Obsolescence The No. 1 Enemy Of Greener Tech
Doing away with a disposable smartphone blueprint which underscores obsolescence is the secret to greener technology and electronics, Earth advocates are now saying. And this change in approach has to do with a great deal more than just slimmer devices or an increase in megapixels.
The fact that electronics such as smartphone devices simply aren’t retaining their shine and even their functionality as long as what they used to, is a tendency that is hard not to notice. The notion of “planned obsolescence” is after all what landed tech giant Apple in legal hot water owing to a $500 million lawsuit in March last year.
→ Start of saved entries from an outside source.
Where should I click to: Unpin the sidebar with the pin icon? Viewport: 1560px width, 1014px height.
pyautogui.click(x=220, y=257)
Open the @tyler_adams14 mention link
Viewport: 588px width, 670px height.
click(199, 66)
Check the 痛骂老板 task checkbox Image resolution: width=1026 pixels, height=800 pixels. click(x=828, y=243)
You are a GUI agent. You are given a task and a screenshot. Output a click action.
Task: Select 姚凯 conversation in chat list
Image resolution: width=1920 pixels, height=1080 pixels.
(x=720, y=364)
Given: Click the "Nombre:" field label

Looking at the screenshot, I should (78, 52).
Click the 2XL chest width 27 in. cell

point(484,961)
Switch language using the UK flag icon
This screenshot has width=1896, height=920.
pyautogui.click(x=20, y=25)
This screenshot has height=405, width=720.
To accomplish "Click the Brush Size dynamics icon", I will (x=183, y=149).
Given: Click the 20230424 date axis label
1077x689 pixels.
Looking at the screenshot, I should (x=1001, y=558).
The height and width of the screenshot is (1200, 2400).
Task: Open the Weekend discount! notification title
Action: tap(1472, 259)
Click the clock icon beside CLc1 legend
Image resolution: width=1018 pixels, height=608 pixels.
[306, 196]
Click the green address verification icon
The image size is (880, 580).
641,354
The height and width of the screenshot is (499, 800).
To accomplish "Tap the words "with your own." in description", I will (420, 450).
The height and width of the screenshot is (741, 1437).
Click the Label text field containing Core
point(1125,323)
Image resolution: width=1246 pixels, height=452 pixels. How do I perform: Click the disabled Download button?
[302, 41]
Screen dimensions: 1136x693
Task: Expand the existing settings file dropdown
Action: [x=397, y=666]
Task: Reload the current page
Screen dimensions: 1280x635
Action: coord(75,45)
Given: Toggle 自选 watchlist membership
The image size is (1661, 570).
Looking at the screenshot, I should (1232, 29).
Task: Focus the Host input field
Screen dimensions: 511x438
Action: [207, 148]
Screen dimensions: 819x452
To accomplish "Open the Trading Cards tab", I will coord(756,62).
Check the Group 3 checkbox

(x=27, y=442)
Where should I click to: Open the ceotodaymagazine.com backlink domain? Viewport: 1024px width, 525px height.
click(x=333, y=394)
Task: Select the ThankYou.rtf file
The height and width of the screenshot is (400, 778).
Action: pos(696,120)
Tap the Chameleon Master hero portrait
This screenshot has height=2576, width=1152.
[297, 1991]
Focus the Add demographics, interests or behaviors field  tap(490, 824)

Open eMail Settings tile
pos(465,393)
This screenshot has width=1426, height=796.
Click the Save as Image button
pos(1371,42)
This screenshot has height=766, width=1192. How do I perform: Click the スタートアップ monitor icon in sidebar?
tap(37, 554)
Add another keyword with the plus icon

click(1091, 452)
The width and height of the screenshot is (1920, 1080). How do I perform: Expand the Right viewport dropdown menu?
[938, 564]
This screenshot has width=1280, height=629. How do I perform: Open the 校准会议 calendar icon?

The message is clear: whether planned or not, obsolescence comes at a devastatingly high cost to the environment.
The Statistics Are Sobering
More than just focusing on the energy used when our smartphones and apps are in use, the real emphasis should be on the natural resources before we even as much as turn our new devices on for the first time, says Colleen Thorpe, who is the executive director of Canadian non-profit organisation Équiterre, which company focuses exclusively on sustainability.
The actual pre-use statistics are in actual fact, alarming:
- Nearly 80% of all carbon pollution created by electronics such as smartphones, smart televisions, and digital devices in general, occurs even before those devices are turned on. Most smart electronics are produced in China, a country utilising coal as their dominant source of energy. The higher the global demand for electronics, the more carbon is released into an atmosphere already having a negative impact on the health of people.
- Every 100g of minerals used in each smartphone requires the digging out, chipping, and processing of roughly 340 times as much actual rock.
- By the year 2017, e-waste volumes generated on a global scale had hit in excess of 65 million tons – which is enough e-waste to bury the entire city of San Francisco more than 14 feet deep.
The Power Lies With The Consumer
According to the results of a survey conducted among 2,200 Canadians in 2018, at least 44% held on to their electronic devices for a period shorter than three years.
80% of the respondents expressed the view that electronics such as smartphones and general household devices were purposefully designed in such a way so as to last only a limited period of time. Frustrating too is that devices aren’t typically repairable. Also, even when repairing is an option, the cost of fixing often far exceeds the cost of replacement.
Perhaps worst of all is that there really aren’t any technological challenges stopping companies from designing products with a longer lifespan, explains Thorpe. It’s only that consumers aren’t applying the pressure needed to force suppliers to figure out new ways to make money without selling a brand-new phone.